▸ **Task to carry out**:
Return all lines below containing the word "computer".

Input records START

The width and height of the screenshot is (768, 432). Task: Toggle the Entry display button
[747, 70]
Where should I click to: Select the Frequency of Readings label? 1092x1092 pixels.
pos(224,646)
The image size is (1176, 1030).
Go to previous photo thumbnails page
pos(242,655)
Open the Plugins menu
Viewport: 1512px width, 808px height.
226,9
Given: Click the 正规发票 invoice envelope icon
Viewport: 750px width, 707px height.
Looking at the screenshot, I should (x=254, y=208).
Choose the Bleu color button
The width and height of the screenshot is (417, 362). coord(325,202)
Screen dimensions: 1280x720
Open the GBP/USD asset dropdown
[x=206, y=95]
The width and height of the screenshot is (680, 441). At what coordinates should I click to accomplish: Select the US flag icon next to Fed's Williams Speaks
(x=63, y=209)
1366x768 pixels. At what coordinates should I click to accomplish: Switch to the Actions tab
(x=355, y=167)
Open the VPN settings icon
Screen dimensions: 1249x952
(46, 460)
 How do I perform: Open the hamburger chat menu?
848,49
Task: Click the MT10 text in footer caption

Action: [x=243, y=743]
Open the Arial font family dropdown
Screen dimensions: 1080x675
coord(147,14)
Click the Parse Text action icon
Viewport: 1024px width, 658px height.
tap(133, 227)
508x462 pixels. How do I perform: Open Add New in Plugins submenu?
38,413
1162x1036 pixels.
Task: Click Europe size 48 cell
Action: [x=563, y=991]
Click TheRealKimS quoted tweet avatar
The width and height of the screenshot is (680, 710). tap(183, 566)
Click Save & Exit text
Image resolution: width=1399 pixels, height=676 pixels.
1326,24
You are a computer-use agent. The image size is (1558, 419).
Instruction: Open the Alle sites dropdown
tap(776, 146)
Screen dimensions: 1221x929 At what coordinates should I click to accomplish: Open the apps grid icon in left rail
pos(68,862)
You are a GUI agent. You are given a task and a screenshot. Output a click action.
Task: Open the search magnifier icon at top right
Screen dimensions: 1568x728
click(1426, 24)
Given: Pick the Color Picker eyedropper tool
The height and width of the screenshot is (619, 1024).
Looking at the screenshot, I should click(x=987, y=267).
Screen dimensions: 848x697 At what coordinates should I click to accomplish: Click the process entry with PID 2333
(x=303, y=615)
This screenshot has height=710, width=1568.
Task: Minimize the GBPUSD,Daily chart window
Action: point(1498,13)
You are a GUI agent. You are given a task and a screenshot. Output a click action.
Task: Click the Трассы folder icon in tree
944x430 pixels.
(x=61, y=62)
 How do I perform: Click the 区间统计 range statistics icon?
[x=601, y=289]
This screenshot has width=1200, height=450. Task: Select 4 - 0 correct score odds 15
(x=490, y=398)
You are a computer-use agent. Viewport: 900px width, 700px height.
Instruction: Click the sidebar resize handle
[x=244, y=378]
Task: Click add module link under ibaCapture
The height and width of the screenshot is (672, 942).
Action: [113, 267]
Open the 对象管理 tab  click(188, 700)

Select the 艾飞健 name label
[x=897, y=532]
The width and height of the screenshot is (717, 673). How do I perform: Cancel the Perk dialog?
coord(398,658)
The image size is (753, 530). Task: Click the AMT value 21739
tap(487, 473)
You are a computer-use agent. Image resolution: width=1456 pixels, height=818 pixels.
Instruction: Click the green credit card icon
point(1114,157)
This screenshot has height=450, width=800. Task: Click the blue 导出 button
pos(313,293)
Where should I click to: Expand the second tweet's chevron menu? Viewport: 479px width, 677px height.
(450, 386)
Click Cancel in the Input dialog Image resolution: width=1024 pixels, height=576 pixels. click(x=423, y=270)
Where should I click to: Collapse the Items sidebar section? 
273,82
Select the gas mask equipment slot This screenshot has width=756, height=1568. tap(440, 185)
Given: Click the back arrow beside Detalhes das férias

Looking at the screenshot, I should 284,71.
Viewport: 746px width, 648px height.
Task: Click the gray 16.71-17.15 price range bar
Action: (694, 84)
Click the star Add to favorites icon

Input records END

▸ **Response**:
You are a computer-use agent. The image size is (1558, 419).
You are a computer-use agent. Viewport: 900px width, 700px height.
You are a computer-use agent. Image resolution: width=1456 pixels, height=818 pixels.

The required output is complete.